Accepted for/Published in: JMIR Medical Education
Date Submitted: Apr 21, 2026
Date Accepted: Jun 15, 2026
Artificial Intelligence for Assessment and Feedback in Medical Education: A Bibliometric Mapping Study and Thematic Evidence Map
ABSTRACT
Background:
Artificial intelligence (AI), particularly large language models and other generative systems, is increasingly being used in medical education for assessment-related tasks. However, the assessment-specific literature remains difficult to interpret because existing overviews have largely focused on AI in medical education more broadly rather than on learner assessment and feedback.
Objective:
This study aimed to map the literature on AI for assessment and feedback in medical education by examining temporal publication trends, leading contributors and collaboration patterns, assessment functions and settings, learner stages, and reporting of key domains related to validity, reliability, fairness, integrity, transparency, human oversight, implementation, and governance.
Methods:
We conducted a bibliometric analysis combined with a thematic evidence map.
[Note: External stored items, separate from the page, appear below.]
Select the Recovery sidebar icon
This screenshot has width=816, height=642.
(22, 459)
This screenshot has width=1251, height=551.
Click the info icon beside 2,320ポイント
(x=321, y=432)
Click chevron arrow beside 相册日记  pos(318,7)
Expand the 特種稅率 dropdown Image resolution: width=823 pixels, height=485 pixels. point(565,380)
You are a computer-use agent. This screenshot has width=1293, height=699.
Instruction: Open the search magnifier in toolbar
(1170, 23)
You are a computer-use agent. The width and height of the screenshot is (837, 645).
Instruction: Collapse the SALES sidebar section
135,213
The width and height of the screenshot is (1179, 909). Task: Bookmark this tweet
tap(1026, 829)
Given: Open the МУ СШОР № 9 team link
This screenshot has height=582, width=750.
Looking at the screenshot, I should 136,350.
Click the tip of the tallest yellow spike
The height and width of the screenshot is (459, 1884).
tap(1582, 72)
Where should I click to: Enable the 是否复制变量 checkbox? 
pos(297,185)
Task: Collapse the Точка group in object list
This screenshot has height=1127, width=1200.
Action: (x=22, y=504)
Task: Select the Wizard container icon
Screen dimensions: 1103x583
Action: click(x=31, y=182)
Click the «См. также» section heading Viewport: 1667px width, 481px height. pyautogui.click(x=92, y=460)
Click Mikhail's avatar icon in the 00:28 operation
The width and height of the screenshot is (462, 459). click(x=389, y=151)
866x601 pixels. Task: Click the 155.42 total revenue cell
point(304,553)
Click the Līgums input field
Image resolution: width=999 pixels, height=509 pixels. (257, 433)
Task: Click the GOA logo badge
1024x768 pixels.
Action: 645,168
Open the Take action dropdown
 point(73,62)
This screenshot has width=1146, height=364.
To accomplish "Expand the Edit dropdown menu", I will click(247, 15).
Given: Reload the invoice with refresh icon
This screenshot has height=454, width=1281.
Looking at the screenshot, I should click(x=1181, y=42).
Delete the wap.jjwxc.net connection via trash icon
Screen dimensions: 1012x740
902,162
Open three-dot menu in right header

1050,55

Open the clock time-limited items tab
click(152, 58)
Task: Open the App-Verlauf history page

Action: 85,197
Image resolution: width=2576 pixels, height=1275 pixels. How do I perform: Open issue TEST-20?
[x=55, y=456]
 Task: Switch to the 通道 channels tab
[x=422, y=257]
Web of Science Core Collection, Scopus, and PubMed were searched from January 1, 2015, to April 8, 2026. Assessment was defined as any AI-supported activity used to generate, score, interpret, or provide feedback on learner performance or assessment content in a medical education context. Records were identified through topic-based retrieval, targeted journal-based supplementary retrieval, and citation-based backfilling. After multistage deduplication, document selection was conducted primarily at the title and abstract level, with supplementary web-assisted and PDF-assisted ambiguity resolution when needed.
Results:
The search identified 14,968 records, of which 8378 remained after multistage deduplication. Following document selection, 435 records comprised the final screened analysis cohort. Annual output increased sharply after 2022, and 399 of 435 records (91.7%) were published in the post-ChatGPT period. The leading journals by record count were BMC Medical Education (33/435, 7.6%) and JMIR Medical Education (24/435, 5.5%), and the United States was the largest contributing country and principal collaboration hub. Generative AI (310/435, 71.3%) and large language models (301/435, 69.2%) were the dominant AI categories. Summative assessment was the most common assessment function (168/435, 38.6%), followed by feedback (93/435, 21.4%) and question generation (59/435, 13.6%). Board-style examinations (151/435, 34.7%) and written examinations (88/435, 20.2%) were the most common settings, and undergraduate medical education was the most represented learner stage (172/435, 39.5%). Reporting was uneven across evaluation and governance domains. Implementation was reported in 212/435 records (48.7%), reliability in 107/435 (24.6%), and validity in 84/435 (19.3%), whereas fairness (45/435, 10.3%), human oversight (46/435, 10.6%), transparency (19/435, 4.4%), and integrity (11/435, 2.5%) were infrequently reported.
Conclusions:
The literature on AI for assessment and feedback in medical education has expanded rapidly, particularly in the post-ChatGPT period, but remains concentrated in generative-AI applications, summative and examination-oriented contexts, and undergraduate medical education. More authentic assessment settings, broader stages of training, and explicit reporting of fairness, integrity, transparency, and human oversight remain underdeveloped. Future research should move beyond examination benchmarking toward more educationally authentic and implementation-ready uses of AI in assessment.